Flame graphs are a way of visualizing CPU time spent in functions. They can help you pin down where you spend too much time doing synchronous operations.
You might have heard creating a flame graph for Node.js is difficult, but that's not true (anymore). Solaris vms are no longer needed for flame graphs on linux!
- install lldb in your system (eg. with apt-get)
- install llnode according to readme llnode notes
- install linux-tools-common (eg. with apt-get)
- try running
perf
- it might complain about missing kernel modules, install them too - install stackvis
npm i -g stackvis
- run node with perf enabled
perf record -e cycles:u -g -- node --perf-basic-prof app.js
- disregard warnings unless they're saying you can't run perf due to missing packages; you may get some warnings about not being able to access kernel module samples which you're not after anyway.
- run
perf script
, but pipe it through some cleanup:perf script | egrep -v "( __libc_start| LazyCompile | v8::internal::| Builtin:| Stub:| LoadIC:|\[unknown\]| LoadPolymorphicIC:)" | sed 's/ LazyCompile:[*~]\?/ /' > perfs.out
explanation - run
stackvis perf < perfs.out > flamegraph.htm
Now open the flame graph file in your favorite browser and watch it burn. It's color-coded so you can focus on the most saturated orange bars first. They're likely to represent CPU heavy functions.

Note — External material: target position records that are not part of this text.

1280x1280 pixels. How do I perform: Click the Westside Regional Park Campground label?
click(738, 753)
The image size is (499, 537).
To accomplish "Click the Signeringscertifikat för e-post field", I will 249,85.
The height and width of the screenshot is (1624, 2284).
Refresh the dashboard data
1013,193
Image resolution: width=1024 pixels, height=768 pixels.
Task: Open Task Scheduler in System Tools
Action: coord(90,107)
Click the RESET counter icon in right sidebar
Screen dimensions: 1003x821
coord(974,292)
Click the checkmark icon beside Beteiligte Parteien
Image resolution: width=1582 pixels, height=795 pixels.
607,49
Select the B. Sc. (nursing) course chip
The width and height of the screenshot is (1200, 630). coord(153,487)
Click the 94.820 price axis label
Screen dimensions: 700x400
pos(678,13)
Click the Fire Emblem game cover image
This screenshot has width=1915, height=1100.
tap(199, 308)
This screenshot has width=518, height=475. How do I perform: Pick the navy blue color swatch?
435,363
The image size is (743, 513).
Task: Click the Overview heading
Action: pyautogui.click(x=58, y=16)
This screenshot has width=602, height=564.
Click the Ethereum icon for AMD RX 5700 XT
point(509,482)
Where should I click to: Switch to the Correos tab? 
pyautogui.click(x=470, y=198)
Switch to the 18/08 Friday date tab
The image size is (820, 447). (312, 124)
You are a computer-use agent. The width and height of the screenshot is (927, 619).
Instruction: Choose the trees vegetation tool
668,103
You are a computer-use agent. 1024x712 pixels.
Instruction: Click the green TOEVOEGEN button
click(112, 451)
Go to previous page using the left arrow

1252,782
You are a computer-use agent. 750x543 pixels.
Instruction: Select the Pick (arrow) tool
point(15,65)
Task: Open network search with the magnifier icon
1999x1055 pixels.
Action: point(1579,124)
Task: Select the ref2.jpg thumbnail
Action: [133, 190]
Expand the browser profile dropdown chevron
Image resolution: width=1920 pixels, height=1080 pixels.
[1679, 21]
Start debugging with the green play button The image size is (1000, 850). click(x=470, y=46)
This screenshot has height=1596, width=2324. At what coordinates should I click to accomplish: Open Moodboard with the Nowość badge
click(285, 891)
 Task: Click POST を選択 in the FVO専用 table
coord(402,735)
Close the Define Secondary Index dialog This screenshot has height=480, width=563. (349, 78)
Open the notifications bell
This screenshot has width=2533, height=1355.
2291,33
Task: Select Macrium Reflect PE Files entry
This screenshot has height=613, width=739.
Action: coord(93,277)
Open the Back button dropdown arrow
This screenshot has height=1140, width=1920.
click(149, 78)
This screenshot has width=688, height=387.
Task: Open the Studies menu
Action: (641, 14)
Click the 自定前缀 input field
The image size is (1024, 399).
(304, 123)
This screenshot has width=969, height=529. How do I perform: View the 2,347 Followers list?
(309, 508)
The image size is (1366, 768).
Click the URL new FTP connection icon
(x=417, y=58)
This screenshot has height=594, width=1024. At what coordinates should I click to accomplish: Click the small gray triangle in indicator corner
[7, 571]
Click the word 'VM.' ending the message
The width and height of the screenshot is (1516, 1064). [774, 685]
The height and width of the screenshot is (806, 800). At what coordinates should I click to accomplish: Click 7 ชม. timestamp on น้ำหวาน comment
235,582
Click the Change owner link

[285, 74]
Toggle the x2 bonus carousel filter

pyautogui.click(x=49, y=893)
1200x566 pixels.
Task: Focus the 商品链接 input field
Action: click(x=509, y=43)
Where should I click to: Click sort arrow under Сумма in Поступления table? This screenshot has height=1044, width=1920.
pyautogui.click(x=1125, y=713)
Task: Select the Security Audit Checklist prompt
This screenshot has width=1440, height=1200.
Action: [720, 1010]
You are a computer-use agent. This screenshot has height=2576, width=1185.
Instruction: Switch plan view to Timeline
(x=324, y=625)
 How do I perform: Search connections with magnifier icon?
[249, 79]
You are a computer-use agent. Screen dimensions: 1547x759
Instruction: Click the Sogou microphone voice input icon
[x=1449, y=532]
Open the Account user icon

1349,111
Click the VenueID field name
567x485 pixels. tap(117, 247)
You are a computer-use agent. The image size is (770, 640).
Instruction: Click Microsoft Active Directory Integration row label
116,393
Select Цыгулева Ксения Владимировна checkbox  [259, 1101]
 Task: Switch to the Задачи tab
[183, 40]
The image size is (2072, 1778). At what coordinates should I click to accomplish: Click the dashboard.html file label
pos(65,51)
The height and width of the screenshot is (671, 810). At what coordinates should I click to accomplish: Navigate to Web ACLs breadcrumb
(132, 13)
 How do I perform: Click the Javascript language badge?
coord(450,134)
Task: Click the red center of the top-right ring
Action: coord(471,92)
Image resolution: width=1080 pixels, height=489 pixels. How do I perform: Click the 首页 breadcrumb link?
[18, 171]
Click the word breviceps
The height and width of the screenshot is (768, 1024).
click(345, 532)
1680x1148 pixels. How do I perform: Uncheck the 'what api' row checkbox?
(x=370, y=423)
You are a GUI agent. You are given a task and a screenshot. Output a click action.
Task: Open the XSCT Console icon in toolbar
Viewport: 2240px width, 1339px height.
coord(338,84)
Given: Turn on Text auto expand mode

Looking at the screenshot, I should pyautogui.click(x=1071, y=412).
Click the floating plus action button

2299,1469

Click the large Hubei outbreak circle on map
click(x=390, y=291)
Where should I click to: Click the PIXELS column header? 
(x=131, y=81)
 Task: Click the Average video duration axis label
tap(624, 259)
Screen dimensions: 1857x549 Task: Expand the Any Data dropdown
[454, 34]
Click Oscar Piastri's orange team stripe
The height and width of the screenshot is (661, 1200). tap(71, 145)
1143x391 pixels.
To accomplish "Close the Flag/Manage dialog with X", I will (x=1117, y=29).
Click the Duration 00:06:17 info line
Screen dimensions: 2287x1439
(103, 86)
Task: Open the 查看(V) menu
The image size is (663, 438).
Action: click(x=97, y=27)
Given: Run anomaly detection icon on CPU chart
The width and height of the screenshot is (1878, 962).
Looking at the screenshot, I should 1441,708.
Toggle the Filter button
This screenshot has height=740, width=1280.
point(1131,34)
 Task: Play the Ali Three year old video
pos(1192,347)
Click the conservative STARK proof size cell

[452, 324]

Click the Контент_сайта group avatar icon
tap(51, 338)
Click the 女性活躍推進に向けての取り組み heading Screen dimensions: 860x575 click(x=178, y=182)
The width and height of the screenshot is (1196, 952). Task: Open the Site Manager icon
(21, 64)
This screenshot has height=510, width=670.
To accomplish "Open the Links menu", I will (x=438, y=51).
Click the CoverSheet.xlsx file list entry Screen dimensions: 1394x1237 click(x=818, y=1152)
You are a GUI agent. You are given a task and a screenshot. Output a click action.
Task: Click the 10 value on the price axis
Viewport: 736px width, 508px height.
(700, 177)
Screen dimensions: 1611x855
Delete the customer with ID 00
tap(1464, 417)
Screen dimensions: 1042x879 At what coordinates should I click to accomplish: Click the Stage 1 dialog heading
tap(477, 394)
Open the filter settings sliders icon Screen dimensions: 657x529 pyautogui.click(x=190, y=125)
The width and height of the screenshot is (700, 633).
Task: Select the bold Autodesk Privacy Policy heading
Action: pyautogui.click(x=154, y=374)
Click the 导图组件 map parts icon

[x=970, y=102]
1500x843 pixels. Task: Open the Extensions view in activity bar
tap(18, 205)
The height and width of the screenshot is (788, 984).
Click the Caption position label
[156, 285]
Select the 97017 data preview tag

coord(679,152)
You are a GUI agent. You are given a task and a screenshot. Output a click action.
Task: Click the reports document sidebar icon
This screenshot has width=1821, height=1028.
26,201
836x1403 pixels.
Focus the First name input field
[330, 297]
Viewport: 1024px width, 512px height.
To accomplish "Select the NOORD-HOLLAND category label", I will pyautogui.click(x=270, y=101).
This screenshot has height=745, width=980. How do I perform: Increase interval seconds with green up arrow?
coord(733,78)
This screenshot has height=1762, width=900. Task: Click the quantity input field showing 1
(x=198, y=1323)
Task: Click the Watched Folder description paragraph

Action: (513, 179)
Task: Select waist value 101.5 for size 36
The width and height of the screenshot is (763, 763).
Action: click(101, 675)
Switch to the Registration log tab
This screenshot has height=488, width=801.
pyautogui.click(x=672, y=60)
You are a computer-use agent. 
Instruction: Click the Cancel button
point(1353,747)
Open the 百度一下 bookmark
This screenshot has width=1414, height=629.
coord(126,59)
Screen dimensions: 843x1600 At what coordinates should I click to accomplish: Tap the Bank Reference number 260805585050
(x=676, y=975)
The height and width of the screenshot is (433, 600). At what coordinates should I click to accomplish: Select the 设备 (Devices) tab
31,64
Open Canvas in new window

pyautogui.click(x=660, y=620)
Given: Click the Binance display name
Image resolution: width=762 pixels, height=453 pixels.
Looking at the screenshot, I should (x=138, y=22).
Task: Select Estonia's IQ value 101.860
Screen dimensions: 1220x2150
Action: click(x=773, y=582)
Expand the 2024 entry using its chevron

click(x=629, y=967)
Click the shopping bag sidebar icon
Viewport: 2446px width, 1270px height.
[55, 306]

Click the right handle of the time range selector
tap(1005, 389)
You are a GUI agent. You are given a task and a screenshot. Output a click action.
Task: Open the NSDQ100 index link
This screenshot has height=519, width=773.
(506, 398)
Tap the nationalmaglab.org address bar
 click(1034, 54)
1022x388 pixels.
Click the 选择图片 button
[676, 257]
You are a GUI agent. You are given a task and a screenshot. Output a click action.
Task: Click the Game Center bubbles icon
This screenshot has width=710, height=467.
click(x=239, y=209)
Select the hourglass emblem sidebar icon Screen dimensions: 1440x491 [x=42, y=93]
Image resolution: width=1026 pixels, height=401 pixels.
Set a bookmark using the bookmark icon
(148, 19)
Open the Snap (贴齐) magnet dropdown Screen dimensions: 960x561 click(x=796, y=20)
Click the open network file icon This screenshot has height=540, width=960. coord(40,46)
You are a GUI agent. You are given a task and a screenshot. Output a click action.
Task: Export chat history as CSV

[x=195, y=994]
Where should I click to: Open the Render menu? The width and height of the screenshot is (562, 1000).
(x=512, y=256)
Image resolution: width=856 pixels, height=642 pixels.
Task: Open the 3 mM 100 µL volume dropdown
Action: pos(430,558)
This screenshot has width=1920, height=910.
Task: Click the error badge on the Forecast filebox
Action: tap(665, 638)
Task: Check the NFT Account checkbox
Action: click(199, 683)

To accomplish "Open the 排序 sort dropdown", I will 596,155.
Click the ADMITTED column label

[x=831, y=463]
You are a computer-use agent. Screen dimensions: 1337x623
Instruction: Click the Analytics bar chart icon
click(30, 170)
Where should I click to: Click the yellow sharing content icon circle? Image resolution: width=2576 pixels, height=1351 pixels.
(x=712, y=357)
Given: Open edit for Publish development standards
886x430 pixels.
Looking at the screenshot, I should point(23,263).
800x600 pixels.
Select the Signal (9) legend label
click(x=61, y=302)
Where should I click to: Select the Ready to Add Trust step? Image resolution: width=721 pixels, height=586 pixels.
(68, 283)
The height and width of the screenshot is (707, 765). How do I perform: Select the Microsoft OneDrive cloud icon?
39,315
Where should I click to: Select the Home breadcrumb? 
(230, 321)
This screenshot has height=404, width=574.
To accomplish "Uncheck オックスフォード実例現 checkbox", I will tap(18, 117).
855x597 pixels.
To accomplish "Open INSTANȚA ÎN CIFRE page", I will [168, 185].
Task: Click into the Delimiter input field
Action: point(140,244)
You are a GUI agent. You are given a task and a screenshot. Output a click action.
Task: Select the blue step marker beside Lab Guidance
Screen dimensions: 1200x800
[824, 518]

Worth mentioning - if you click an element of a flame graph a zoom-in of its surroundings will get displayed above the graph.
perf record -F99 -p `pgrep -n node` -g -- sleep 3
Wait, what is that sleep 3
for? It's there to keep the perf running - despite -p
option pointing to a different pid, the command needs to be executed on a process and end with it. Just a convenient way to keep perf going for a given time.
Why is -F
(profiling frequency) set to 99? I honestly don't know, Netflix guys used that value. Results look good. You can adjust if you want.
After you get that 3 second perf record, proceed with generating the flame graph with last two steps from above.
The long line of greps and seds after perf script
call is there to remove some V8 and node internals so that it's easier for you to focus on your JavaScript calls. These are only important if you are looking for an issue with Node internals.
If you read your flame graph and it seems odd, as if something is missing in the key function taking up most time, try generating your flame graph without the filters - maybe you got a rare case of an issue with Node itself.
--perf-basic-prof-only-functions
and --perf-basic-prof
seem like the only two you might be initially interested in for debugging your JavaScript code. Other options should only be useful for profiling Node itself, which is outside the scope of this howto.
--perf-basic-prof-only-functions
produces less output, so it's the option with least overhead.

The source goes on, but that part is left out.